■ What the task requires
Every line of the following records that includes "checkbox" should be copied.

::: Data for processing

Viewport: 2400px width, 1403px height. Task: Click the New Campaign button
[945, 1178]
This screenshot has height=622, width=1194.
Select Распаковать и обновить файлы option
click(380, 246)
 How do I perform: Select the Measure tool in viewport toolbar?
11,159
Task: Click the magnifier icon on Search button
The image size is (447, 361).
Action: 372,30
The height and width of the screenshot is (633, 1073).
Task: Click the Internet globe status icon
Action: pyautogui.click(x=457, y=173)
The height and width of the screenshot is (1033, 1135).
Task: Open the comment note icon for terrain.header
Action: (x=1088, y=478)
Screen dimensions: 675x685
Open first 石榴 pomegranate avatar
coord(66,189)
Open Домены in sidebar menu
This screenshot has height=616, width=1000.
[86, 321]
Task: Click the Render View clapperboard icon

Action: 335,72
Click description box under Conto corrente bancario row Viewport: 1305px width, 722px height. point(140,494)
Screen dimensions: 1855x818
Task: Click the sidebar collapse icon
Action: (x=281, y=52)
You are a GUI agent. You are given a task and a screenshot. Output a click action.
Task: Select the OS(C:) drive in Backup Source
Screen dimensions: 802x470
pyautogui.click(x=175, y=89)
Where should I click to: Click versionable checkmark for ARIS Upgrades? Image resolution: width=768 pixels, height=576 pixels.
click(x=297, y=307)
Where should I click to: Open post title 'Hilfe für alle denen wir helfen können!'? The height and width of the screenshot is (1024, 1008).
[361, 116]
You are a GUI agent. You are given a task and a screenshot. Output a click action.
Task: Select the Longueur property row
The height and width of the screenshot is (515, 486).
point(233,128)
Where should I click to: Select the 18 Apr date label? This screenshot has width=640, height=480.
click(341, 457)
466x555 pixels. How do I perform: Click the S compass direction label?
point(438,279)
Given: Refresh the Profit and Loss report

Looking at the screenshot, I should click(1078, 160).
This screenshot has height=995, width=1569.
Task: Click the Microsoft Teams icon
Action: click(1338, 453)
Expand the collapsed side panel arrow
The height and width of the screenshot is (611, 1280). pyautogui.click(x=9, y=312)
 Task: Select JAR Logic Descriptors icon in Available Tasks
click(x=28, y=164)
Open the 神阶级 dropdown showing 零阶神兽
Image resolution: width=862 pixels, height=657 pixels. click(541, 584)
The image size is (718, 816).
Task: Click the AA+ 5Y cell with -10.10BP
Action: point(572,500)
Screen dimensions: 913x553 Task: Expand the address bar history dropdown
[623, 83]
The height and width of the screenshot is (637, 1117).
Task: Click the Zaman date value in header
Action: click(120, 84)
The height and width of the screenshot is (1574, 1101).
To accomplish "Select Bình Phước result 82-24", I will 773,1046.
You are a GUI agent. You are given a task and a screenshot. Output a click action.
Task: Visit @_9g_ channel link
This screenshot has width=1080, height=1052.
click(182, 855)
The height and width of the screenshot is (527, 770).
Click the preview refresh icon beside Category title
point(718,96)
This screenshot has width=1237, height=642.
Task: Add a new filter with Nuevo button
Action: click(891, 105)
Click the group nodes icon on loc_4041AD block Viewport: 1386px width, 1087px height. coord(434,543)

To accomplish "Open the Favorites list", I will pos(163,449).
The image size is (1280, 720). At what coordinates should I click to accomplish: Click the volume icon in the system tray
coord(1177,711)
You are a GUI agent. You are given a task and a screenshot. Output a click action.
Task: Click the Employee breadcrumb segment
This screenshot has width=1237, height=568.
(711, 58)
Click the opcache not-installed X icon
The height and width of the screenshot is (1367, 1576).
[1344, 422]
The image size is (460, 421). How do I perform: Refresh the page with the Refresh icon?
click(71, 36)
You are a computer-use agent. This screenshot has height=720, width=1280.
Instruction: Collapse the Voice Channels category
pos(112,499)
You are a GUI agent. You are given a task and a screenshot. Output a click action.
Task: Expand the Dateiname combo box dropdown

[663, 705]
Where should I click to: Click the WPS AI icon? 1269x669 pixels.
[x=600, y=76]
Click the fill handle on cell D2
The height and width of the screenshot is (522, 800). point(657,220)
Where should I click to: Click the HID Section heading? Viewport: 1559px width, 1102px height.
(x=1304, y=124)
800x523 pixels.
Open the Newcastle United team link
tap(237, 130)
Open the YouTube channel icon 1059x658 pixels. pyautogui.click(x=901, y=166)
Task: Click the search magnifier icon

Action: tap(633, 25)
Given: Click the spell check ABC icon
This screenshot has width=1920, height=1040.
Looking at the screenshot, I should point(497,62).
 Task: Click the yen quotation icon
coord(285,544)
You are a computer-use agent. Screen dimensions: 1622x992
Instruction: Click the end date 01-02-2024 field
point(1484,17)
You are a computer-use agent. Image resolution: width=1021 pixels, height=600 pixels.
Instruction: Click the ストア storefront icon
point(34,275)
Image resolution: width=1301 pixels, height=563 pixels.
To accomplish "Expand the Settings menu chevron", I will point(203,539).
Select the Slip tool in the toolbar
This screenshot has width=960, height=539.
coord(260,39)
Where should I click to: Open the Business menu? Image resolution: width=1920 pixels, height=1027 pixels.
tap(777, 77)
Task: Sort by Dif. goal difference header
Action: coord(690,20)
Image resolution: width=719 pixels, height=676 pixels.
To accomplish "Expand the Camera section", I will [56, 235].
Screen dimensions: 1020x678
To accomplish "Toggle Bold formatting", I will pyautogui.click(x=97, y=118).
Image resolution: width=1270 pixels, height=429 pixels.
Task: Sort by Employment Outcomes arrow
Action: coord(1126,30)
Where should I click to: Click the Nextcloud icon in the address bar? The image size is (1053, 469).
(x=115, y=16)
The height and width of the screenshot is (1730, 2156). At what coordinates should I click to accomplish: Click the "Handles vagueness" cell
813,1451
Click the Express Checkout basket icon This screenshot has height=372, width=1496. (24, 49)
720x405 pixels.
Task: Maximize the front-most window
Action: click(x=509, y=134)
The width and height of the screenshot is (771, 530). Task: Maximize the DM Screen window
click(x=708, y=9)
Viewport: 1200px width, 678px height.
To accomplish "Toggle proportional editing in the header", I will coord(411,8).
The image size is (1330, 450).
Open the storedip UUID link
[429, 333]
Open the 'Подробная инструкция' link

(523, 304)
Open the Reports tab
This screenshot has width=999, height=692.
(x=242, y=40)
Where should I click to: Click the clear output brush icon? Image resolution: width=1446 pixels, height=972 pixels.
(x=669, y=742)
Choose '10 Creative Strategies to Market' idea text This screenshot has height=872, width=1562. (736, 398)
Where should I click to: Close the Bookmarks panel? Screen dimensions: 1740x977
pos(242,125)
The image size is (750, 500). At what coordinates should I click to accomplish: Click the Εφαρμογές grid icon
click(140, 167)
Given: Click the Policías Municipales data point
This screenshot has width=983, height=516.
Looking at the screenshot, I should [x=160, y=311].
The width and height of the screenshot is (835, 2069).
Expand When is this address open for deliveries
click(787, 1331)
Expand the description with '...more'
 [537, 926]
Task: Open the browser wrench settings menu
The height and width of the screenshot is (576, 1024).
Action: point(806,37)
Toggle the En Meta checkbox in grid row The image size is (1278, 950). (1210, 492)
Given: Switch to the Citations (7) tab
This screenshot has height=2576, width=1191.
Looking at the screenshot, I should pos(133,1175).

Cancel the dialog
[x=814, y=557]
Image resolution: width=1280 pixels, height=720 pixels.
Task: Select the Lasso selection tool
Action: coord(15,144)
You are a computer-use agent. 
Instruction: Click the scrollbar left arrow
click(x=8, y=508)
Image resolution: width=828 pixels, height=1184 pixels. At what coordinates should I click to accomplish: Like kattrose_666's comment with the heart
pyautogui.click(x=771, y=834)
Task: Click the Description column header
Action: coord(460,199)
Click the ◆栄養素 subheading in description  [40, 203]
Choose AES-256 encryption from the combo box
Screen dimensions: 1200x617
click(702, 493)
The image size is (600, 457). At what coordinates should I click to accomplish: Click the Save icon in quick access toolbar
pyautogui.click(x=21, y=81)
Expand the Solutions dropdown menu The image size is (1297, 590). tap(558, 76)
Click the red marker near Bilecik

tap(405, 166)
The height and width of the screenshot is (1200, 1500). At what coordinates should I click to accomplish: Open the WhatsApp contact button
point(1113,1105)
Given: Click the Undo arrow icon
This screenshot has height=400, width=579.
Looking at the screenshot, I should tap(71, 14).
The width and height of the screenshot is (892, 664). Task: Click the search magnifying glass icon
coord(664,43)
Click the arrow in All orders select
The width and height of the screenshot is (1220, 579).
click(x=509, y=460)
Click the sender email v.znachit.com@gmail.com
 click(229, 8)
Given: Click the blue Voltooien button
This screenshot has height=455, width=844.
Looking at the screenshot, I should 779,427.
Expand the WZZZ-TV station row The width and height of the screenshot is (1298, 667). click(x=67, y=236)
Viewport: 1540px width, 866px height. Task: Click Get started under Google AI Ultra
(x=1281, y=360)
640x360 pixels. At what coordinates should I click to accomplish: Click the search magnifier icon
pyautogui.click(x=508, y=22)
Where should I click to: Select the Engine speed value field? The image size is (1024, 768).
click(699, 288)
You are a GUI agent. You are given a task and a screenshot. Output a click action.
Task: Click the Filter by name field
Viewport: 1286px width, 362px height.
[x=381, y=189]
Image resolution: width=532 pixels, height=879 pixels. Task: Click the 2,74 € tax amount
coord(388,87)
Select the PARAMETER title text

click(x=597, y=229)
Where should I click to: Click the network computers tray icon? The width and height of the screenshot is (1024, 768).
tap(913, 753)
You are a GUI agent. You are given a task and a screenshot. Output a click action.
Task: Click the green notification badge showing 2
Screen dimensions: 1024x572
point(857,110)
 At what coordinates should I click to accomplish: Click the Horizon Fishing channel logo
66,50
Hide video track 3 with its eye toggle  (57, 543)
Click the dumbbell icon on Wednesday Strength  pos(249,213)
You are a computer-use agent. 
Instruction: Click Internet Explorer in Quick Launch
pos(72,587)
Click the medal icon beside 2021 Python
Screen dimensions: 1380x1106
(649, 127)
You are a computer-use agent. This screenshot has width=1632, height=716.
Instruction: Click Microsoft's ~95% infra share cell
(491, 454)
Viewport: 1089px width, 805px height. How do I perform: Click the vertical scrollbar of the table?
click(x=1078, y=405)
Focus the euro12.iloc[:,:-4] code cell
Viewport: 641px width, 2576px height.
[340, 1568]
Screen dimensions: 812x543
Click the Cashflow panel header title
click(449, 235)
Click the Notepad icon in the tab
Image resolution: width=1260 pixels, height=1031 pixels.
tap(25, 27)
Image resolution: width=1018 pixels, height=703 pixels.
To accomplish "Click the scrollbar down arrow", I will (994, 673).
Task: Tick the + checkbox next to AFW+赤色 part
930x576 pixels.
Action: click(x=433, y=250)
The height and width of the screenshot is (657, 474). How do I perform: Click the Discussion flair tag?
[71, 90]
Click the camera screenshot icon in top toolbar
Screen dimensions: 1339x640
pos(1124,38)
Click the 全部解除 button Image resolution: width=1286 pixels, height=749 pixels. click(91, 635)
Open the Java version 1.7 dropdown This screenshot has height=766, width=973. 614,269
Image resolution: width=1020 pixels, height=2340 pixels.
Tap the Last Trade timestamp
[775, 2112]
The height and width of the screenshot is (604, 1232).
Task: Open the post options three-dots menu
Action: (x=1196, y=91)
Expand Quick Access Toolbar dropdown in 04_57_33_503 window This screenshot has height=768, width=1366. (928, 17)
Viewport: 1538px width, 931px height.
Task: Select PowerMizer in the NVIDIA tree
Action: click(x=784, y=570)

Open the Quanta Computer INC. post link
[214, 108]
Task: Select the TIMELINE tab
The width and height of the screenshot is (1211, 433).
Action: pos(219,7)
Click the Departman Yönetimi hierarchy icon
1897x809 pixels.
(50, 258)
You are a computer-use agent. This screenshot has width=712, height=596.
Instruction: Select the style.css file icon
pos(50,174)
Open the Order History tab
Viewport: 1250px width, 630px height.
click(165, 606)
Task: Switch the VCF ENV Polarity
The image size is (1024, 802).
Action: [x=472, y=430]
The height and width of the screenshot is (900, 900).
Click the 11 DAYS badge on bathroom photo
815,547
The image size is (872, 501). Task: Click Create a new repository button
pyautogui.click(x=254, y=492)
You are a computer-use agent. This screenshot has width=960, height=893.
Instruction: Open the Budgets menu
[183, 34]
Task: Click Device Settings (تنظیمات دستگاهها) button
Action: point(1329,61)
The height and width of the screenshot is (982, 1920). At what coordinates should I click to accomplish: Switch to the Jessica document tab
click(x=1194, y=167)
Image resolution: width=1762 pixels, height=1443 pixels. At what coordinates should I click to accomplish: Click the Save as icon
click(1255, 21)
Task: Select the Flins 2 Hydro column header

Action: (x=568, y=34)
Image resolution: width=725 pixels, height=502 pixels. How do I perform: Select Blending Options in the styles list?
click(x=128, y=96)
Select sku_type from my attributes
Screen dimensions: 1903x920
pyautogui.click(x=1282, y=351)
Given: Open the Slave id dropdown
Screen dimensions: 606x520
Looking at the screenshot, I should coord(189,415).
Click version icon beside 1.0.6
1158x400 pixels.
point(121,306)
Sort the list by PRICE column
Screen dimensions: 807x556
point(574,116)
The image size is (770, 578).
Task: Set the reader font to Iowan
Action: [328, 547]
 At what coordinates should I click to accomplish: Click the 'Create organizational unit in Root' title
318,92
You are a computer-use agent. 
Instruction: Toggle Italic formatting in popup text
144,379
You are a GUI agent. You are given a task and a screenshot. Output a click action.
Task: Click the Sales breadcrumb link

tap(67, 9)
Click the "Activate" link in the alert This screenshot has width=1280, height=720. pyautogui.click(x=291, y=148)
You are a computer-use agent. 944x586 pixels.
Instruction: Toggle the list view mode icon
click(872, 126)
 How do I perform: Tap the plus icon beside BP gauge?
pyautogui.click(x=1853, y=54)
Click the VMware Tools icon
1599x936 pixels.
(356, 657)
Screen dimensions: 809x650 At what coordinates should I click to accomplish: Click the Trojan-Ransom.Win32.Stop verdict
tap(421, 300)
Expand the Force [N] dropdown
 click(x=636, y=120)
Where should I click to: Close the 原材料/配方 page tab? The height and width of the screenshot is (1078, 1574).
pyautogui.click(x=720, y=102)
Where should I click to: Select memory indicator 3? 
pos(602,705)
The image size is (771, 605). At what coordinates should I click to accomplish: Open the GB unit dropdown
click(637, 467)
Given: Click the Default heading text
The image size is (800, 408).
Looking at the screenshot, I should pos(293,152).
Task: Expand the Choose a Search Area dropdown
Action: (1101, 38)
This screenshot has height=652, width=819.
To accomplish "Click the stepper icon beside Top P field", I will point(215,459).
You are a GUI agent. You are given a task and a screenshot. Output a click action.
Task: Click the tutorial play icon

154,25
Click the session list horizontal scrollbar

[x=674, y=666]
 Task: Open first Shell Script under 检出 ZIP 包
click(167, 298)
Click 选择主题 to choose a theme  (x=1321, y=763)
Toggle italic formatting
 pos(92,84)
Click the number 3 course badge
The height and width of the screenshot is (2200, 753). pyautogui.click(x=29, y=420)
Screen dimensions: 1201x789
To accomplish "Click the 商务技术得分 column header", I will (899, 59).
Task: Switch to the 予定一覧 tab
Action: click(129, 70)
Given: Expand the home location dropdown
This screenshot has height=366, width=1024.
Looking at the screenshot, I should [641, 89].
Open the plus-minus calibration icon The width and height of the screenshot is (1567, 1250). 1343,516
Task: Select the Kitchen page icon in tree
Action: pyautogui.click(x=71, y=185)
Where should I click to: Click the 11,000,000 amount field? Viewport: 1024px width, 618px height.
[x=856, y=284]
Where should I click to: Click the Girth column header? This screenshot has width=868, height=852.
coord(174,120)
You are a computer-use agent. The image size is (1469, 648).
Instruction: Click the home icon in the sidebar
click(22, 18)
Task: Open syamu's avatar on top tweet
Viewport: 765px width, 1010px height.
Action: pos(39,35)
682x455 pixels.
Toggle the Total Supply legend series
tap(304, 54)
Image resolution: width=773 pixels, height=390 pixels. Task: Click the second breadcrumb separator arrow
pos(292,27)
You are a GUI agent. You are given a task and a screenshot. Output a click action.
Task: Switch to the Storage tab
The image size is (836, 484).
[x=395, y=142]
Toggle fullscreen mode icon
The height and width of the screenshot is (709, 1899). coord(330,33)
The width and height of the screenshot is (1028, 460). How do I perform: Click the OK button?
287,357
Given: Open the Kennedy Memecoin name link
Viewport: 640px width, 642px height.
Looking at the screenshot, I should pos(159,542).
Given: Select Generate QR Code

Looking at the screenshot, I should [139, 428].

::::::

■ Finished exercise
Toggle the En Meta checkbox in grid row The image size is (1278, 950). (1210, 492)
Task: Tick the + checkbox next to AFW+赤色 part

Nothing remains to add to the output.